1. Field of the Invention
The present invention relates to electronics, and, in particular, to charge-pump phase-locked loops and other signal synthesizers having loop filters with capacitors.
2. Description of the Related Art
A phase-locked loop (PLL) is a circuit that generates a periodic output signal that has a constant phase relationship with respect to a periodic input signal. PLLs are widely used in many types of measurement, microprocessor, and communication applications. One type of phase-locked loop is the charge-pump PLL, which is described in Floyd M. Gardner, “Charge-Pump Phase-Lock Loops,” IEEE Trans. Commun., vol. COM-28, pp. 1849–1858, November 1980, the teachings of which are incorporated herein by reference.
FIG. 1 shows a block diagram of a conventional charge-pump phase-locked loop 100. Phase detector (PD) 102 compares the phase θIN of an input signal to the phase θFB of a feedback signal and generates an error signal: either an UP signal U (when θIN leads θFB) or a DOWN signal D (when θFB leads θIN), where the width of the error signal pulse indicates the magnitude of the difference between θIN and θFB.

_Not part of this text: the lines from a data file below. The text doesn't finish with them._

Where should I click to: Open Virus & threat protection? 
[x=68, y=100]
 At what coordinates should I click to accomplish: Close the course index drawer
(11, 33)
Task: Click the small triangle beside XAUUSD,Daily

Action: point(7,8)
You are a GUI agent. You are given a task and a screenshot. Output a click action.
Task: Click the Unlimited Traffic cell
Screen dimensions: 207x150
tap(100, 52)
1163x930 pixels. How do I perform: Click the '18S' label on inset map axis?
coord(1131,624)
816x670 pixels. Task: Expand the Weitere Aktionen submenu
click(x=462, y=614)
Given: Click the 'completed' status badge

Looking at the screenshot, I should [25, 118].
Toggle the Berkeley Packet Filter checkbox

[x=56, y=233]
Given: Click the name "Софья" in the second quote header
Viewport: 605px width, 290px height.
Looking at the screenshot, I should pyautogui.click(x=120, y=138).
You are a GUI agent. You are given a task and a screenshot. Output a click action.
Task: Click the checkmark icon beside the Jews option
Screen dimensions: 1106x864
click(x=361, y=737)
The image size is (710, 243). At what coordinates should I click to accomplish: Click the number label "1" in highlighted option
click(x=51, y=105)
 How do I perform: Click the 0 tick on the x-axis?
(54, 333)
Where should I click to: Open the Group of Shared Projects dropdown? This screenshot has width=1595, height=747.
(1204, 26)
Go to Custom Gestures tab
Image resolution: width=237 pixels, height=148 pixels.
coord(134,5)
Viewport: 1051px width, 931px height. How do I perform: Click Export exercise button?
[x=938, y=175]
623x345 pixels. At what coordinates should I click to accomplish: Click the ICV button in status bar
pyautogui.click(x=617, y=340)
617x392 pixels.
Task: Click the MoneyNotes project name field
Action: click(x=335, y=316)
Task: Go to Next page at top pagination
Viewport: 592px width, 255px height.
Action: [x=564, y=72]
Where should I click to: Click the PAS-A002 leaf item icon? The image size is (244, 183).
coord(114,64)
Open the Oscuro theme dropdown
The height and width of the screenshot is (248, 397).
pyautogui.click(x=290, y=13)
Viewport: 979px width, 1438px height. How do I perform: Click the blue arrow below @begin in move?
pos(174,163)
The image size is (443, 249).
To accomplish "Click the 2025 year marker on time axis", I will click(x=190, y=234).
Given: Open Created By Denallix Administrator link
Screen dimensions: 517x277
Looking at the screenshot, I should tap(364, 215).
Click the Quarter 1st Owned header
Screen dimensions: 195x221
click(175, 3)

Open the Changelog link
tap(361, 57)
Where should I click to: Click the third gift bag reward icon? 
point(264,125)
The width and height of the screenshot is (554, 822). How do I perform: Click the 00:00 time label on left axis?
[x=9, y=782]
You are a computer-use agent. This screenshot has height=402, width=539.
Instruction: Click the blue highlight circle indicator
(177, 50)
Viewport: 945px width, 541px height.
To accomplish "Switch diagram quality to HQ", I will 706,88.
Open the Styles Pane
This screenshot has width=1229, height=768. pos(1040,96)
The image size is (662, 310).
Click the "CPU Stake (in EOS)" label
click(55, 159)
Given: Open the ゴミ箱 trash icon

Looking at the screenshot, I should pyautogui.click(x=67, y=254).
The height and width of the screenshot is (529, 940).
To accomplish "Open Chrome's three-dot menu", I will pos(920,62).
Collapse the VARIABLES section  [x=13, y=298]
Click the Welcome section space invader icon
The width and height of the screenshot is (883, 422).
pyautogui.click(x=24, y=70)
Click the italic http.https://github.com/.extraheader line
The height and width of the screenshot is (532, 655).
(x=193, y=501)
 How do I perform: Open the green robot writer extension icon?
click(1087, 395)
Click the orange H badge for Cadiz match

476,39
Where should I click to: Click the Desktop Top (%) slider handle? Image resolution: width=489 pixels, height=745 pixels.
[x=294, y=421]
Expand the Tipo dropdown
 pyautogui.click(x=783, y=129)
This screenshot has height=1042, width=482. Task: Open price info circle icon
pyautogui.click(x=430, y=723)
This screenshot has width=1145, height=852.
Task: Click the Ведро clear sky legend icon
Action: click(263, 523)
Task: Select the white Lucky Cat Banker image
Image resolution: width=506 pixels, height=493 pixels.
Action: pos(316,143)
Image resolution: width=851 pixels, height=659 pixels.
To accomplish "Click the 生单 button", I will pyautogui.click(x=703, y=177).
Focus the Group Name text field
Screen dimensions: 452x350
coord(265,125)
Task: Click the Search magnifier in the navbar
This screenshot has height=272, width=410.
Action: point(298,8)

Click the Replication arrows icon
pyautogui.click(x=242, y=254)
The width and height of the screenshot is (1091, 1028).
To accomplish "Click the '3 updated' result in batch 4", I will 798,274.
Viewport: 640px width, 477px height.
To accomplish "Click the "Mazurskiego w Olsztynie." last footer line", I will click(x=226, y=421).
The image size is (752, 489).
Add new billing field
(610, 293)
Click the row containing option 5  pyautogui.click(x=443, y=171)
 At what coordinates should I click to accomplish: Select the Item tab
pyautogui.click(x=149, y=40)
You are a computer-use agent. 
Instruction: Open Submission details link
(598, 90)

Charge pump 104 generates an amount of charge q equivalent to the error signal (either U or D) from PD 102. Depending on whether the error signal was an UP signal or a DOWN signal, the charge q is either added to or subtracted from one or more capacitors in loop filter 106. In a typical implementation, loop filter 106 operates as an integrator that accumulates the net charge from charge pump 104. As shown in FIG. 1, loop filter 106 generates two inputs for voltage-controlled oscillator (VCO) 108: a low-gain input VCTRL and a high-gain input VBG. A voltage-controlled oscillator is a device that generates a periodic output signal (FOUT in FIG. 1), whose frequency is a function of the VCO input voltages VCTRL and VBG, where the high-gain input voltage VBG is used to set the center frequency during calibration and the low-gain input voltage VCTRL serves as the steady-state signal path. In addition to being the output signal from PLL 100, the VCO output signal FOUT is used to generate the feedback signal for PD 102.
Optional input and feedback dividers 110 and 112 may be are placed in the input and feedback paths, respectively, if the frequency of the output signal FOUT is to be either a fraction or a multiple of the frequency of the input signal FIN.
More information about PLLs like PLL 100 can be found in U.S. Pat. No. 5,942,949, the teachings of which are incorporated herein by reference.
As described previously, although not shown in FIG. 1, the loop filters of conventional charge-pump PLLs, such as PLL 100, are implemented using capacitors. In order for such PLLs to operate properly it is important to avoid the adverse affects of gate oxide leakage currents in those loop-filter capacitors. The conventional approach to avoid the adverse affects of such leakage currents is to use capacitors in the loop filter that have relative large oxide thicknesses (e.g., 50–70 Angstroms). Unfortunately, such capacitors require relatively large areas to implement. It would be desirable to implement loop filters in charge-pump PLLs using capacitors having relatively small oxide thicknesses (e.g., 17 Angstroms) and correspondingly relatively small implementation areas.